Hagar the Hag?

I gotta wonder if Hagar was ..um .. hard on the eyes? Like Leah.

This skit is probably not appropriate for your youth group.

Sarah: “Snap! I need an heir. I need an heir NOW!! Sally – I’m not getting any younger!! What am I going to do??”

Sally: “Eschol’s got a sale on mandrakes. Have you tried…”

Sarah: “Yeah, I’ve tried them. No dice. And they give me gas something fierce.”

Sally: “I heard Aner’s wife say that the ladies up in Huran will actually give their handmaidens to their husbands and adopt the kids that come from that ..err.. union.”

Sarah: “What the!!?? I do NOT think so!”

Sally: “No, seriously! All the fashionable ladies are doing it.”

Sarah: “That’s just too weird for me. I’ll ask the handmaidens and see if anyone wants to volunteer.”

Sally: “Ewww – don’t do that. What is everyone going to think of some handmaiden volunteering to lie with your husband? The nerve of some young gal, thinking she can climb into her master’s bed! Do something different. Oh, I know – hold a beauty pageant.!”

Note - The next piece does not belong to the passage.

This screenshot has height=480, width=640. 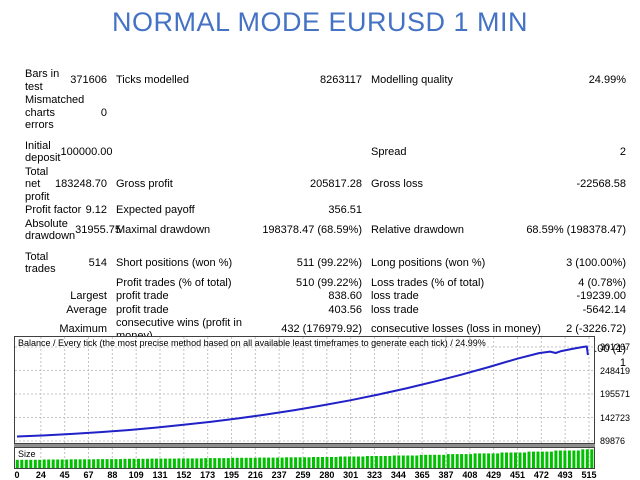 I want to click on x-axis-label: 280, so click(x=327, y=475).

Sarah: “And who’s going to be the judge? Abraham – staring at all these ladies? I don’t think so!”

Sally: “No, silly! You be the judge. Or you and I. I can cancel bingo next Friday night.”

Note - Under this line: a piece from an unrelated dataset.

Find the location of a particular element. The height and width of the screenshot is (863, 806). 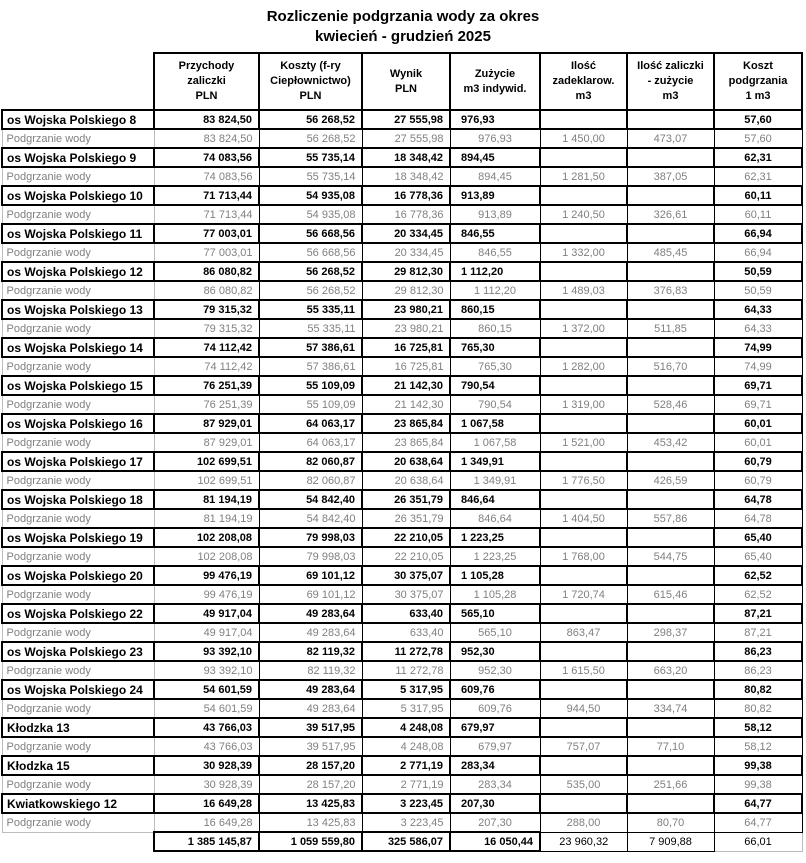

cell-przychody-zaliczki-pln: 102 208,08 is located at coordinates (206, 538).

Sarah: “No! Besides – what if Abe falls in love with her? I can’t risk that!”

Sally: “I’m just sayin’. It’s what I would do.”

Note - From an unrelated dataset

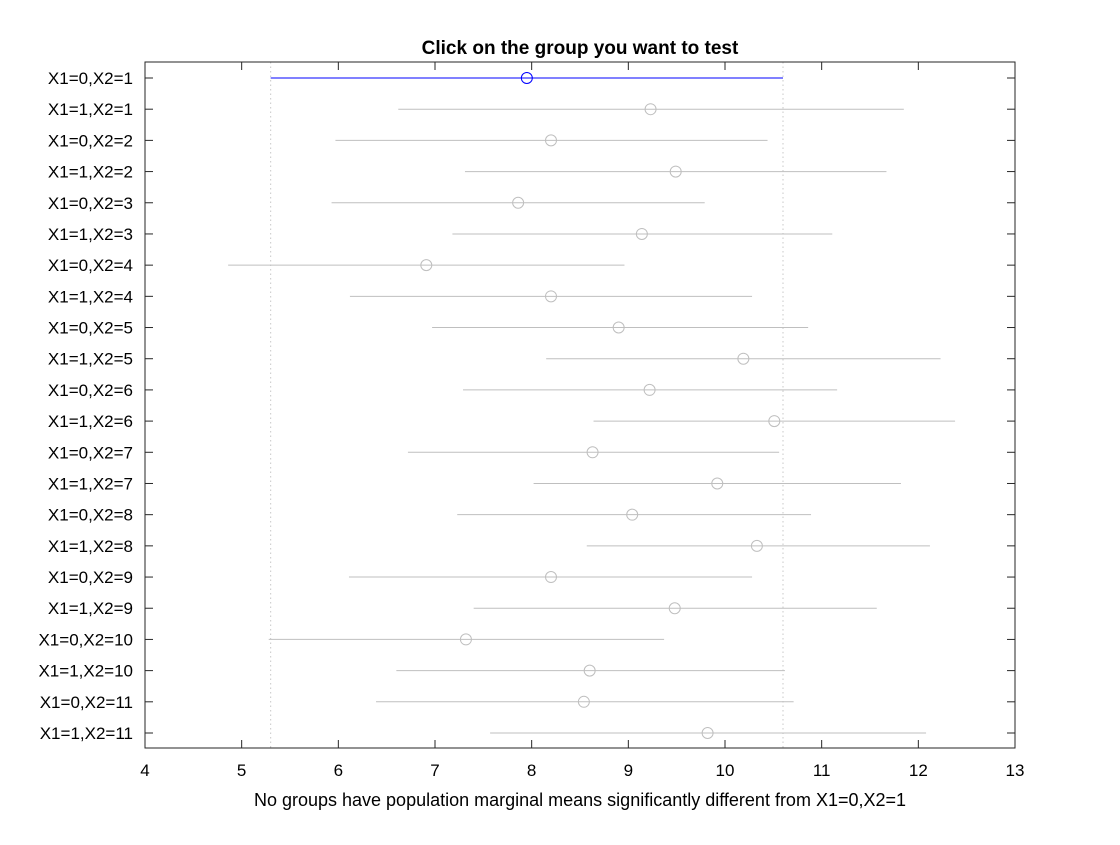 The image size is (1120, 845). I want to click on y-tick-label: X1=1,X2=10, so click(86, 672).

Sarah: “We need a woman he’ll WANT to forget about. Someone who’s hard on the eyes. OOOooooo! Waitasec..”

Sarah and Sally, excitedly, in unison: “HAGAR!!!”

The next day…

Matthias Stom - Sarah Leading Hagar to Abraham

Matthias Stom – Sarah Leading Hagar to Abraham

Sarah: “Hon – I think we need to change things up a bit around here. ”

Abe: “What’s on your mind, sis? ..I mean, babe?”

Sarah: “Well – I’m good lookin’ and all, but I’m not exactly a spring chicken, y’know. I think my childbirthing years are probably behind me now.”

Abe: “Uhhh…. ok. (am I supposed to answer that?)”

Sarah: “And we still need an heir. You tried that whole adoption thing with Eleazar, and that didn’t go over too well. It’s been about 10 years now, and I’m just not seeing any kids on the horizon. So I have this idea. Sally heard about it from some of the ladies at the Mittani shopping mall. I’ll give you one of my hand maidens, and then you’ll .. y’now.. and then when the baby comes out, I’ll adopt him as my own and .. presto!”

Abe: “I .. I don’t know about this.”

Sarah: “No, seriously. All the fashionable ladies are doing it.”

Abe: “Well.. I guess.”

Sarah: “Awesome. HAGAR! C’mere…”

Abe: “YIKES!!! Ummm.. it’s almost time to eat dinner. Sorry, but I don’t have the time.”

Sarah: “Actually, you have exactly ten minutes. No more! See ya soon, sweetie!”

It’s all speculation, of course, but .. man! That’d have been a weird conversation.